#### [Your goal]
Within the entries below, find the portion that opens with the line containing "Viewport: 1485px width, 812px height." and closes with the line containing "Screen dimensions: 1389x868". Retype that portion exactly and only.

(Extracted information Opens)

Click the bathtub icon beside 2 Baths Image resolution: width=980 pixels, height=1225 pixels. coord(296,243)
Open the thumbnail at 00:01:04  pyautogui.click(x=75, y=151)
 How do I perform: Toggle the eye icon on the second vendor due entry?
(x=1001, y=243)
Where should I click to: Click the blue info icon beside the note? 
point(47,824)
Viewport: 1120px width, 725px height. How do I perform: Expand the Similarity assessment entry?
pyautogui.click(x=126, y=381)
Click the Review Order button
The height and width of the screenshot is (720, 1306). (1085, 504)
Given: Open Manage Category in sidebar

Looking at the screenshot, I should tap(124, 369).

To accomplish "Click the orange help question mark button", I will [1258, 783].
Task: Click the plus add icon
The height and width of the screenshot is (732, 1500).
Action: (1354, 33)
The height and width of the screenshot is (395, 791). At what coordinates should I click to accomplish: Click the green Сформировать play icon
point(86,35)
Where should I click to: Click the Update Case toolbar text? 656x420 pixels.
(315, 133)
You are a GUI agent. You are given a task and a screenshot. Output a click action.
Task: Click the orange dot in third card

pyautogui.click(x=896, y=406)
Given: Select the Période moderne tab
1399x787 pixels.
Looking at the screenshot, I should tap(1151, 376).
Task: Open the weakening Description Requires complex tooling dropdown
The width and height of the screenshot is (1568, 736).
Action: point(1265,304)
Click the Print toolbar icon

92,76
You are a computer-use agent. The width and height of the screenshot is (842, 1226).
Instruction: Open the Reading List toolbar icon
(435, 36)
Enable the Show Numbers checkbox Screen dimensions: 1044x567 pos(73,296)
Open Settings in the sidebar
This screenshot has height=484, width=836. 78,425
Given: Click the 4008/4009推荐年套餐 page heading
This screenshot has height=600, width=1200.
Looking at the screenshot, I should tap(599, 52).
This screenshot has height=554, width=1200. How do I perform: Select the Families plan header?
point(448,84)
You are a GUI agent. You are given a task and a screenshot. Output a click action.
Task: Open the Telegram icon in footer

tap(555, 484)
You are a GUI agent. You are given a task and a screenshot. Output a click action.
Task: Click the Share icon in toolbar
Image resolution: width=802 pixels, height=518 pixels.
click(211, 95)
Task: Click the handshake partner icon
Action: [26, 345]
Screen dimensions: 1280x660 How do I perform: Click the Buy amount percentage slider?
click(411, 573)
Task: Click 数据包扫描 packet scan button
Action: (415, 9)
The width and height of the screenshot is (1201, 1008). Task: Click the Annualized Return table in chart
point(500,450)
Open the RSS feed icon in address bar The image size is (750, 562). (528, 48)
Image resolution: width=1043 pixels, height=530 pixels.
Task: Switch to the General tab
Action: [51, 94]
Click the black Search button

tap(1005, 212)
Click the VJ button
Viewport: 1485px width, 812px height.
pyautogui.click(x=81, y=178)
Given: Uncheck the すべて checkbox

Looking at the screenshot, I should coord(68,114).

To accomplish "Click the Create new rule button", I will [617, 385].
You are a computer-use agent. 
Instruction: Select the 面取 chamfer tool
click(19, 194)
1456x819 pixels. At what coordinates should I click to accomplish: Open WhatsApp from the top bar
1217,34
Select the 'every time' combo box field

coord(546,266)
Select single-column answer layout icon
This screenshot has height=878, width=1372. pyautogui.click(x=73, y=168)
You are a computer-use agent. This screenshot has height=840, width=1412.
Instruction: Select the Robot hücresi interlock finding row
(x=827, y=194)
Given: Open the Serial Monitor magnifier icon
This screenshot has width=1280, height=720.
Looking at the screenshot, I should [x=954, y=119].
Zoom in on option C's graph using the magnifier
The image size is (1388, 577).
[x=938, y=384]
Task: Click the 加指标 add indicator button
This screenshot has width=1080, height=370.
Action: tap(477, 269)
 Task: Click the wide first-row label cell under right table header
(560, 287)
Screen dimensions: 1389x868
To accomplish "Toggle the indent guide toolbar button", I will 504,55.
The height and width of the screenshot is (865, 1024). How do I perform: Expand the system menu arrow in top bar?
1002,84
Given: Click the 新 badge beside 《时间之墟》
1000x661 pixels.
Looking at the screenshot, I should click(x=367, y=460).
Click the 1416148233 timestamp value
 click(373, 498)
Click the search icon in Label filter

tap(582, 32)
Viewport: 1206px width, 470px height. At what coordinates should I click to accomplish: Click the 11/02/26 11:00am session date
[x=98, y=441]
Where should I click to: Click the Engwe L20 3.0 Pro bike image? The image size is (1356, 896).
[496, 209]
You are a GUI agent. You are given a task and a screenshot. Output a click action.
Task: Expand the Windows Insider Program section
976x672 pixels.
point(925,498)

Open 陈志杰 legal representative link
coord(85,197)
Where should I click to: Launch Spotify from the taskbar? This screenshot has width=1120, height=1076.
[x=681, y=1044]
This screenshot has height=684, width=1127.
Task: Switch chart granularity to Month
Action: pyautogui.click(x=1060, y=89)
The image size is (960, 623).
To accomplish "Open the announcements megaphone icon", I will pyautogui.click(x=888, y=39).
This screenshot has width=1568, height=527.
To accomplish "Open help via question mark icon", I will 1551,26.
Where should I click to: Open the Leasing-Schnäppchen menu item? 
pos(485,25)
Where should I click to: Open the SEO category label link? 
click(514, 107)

(Extracted information Closes)

#### [Result below]
Viewport: 1485px width, 812px height.
pyautogui.click(x=81, y=178)
Given: Uncheck the すべて checkbox

Looking at the screenshot, I should coord(68,114).

To accomplish "Click the Create new rule button", I will [617, 385].
You are a computer-use agent. 
Instruction: Select the 面取 chamfer tool
click(19, 194)
1456x819 pixels. At what coordinates should I click to accomplish: Open WhatsApp from the top bar
1217,34
Select the 'every time' combo box field

coord(546,266)
Select single-column answer layout icon
This screenshot has height=878, width=1372. pyautogui.click(x=73, y=168)
You are a computer-use agent. This screenshot has height=840, width=1412.
Instruction: Select the Robot hücresi interlock finding row
(x=827, y=194)
Given: Open the Serial Monitor magnifier icon
This screenshot has width=1280, height=720.
Looking at the screenshot, I should [x=954, y=119].
Zoom in on option C's graph using the magnifier
The image size is (1388, 577).
[x=938, y=384]
Task: Click the 加指标 add indicator button
This screenshot has width=1080, height=370.
Action: tap(477, 269)
 Task: Click the wide first-row label cell under right table header
(560, 287)
Screen dimensions: 1389x868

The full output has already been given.